Release 1.3.0 -Sep 2022
What’s New
- Data Ingestion Integration: This allows user can easily ingest alerts, then normalize and enrich them with information to help you understand and response faster to production issues. This release we provide the integrations as below:
- Datadog: user can easily send all Datadog alerts to N-AIOps with a native integration.
- AWS CloudWatch: User can use the Amazon Simple Notification Service (SNS) to send CloudWatch Alarm data to N-AIOps.
- Azure Monitor: User can use native webhook notification channel in Azure Monitor to forward alerts to N-AIOps.
- Workflow Automation: This allows user can create automations even faster with our workflow engine. And user can also automate your repetitive task by using N-AIOps that will help you save your time
- CMDB Topology view: This release adds enhancement to this view. Now user can search information based on tag and also easily to drilldown to see alerts detail or the metric charts that related to that node.
- Predictive Analytics: This release adds enhance create view to easy to use by adding user input fields instead of configuring by using JSON format
Bugs fixed
- Fix alert Elasticsearch mapping template.
- Fix minor bugs
Release 1.2.0 -June 2022
What’s New
CMDB Topology view: this allow user can view the alerts data in topology view based on CMDB data. N-AIOps enriches alert with information from your CMDB. user can view the summary of alerts in your system. and use this panel to drill-down into detail easily.
Release 1.1.0 -Mar 2022
Features and enhancements
- Anomaly Detector Management: A detector is an individual anomaly task. In Anomaly Detector page, you can define multiple detectors, and all the detectors can run simultaneously, with each analyzing data from different sources. This enable user to easily create the anomaly detector to analyze data by themself.
- Correlation Suggestion: This feature will help user analyze historical event data and suggest the best correlation tags in their system. It helps user to reduce time to implement correlation rule in their system.
Bug fixes
- Add/Edit Correlation Table System tags can automatically update docker-compose (container : naiops-correlation-engine) data.

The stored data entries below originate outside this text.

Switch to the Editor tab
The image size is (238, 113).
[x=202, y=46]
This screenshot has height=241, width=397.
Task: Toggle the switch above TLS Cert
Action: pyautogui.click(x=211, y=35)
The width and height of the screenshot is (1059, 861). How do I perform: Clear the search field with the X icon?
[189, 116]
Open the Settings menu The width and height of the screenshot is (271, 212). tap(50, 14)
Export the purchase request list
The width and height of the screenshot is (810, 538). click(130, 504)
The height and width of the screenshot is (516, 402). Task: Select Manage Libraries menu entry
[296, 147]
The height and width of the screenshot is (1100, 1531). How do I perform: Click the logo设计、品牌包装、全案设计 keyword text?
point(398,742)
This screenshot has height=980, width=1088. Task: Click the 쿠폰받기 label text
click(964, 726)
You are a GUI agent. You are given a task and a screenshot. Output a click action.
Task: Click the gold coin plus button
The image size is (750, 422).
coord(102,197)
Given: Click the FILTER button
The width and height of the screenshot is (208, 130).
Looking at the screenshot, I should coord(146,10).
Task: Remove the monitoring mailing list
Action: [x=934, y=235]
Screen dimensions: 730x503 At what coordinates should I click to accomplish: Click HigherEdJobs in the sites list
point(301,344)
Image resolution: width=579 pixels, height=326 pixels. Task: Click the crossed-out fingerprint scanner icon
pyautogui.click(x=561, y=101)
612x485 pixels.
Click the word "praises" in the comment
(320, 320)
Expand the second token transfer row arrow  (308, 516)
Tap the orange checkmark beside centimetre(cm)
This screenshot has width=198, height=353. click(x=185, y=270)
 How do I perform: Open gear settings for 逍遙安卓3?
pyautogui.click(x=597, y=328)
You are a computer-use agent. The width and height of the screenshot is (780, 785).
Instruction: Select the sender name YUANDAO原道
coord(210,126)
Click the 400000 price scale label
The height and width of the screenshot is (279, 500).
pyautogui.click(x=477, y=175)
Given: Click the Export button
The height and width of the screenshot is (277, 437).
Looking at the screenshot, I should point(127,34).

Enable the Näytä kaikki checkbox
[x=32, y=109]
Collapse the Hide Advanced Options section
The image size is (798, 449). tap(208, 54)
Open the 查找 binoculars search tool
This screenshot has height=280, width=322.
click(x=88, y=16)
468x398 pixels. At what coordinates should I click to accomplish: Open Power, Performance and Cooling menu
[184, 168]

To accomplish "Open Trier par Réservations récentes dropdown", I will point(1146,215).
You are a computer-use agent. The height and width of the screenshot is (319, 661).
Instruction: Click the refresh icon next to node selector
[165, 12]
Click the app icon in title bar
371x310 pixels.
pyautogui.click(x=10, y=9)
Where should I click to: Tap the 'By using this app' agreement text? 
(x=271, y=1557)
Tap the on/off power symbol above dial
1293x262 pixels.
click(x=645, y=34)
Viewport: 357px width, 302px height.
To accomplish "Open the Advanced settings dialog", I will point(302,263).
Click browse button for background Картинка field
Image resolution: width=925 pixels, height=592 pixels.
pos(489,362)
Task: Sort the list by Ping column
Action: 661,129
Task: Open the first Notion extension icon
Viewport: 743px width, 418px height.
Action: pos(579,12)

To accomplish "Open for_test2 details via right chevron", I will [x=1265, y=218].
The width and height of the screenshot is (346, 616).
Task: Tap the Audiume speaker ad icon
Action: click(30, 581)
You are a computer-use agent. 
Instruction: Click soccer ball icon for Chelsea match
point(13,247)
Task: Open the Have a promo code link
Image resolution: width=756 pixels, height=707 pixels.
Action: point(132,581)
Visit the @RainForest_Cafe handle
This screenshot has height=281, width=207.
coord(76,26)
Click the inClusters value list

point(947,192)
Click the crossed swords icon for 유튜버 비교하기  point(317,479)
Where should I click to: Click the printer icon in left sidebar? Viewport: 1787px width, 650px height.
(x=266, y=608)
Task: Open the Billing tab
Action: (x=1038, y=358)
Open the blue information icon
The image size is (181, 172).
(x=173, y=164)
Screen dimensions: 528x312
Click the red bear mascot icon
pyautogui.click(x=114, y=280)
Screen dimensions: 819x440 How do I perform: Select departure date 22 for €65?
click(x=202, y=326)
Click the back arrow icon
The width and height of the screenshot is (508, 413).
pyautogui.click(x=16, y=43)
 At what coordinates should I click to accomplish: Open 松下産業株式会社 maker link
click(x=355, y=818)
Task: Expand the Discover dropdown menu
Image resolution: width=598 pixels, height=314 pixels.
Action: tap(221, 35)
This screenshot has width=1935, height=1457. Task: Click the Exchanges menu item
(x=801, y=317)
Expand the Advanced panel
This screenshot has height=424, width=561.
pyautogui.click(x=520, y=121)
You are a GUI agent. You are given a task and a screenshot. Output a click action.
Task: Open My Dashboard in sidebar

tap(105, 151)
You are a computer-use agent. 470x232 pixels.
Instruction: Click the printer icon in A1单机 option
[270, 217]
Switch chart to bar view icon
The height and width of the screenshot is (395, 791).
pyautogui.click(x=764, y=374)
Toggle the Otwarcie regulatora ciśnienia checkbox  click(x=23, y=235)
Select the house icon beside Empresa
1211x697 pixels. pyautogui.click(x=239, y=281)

- Add/Edit steps Super custom tags can update information. docker-compose automatically
- Edit Suggestion correlation Enter standard deviation = 0 with tag Output NaN value
Release 1.0.2 Jan-2022
Features and enhancements
- Event Enrichment : User can enrich ingested event with additional information. Enrichment can provide more flexibility for clustering alerts as the user want.
- Event Correlation : N-AIOps aggregates, normalizes and enrich events and correlate that events into the view that user can easily actionable
- NSDX Integration : N-AIOps correlation view can integrate with NSDX. User can create an incident from the correlation view. With correlate information, it help support team to investigate & prevent incidents impact by restoring the service to normal as quickly as possible. And with automation capability on NSDX, user save a lot of time to do the repetitive tasks by using the rule-based routing to auto run the playbook when the incident is created.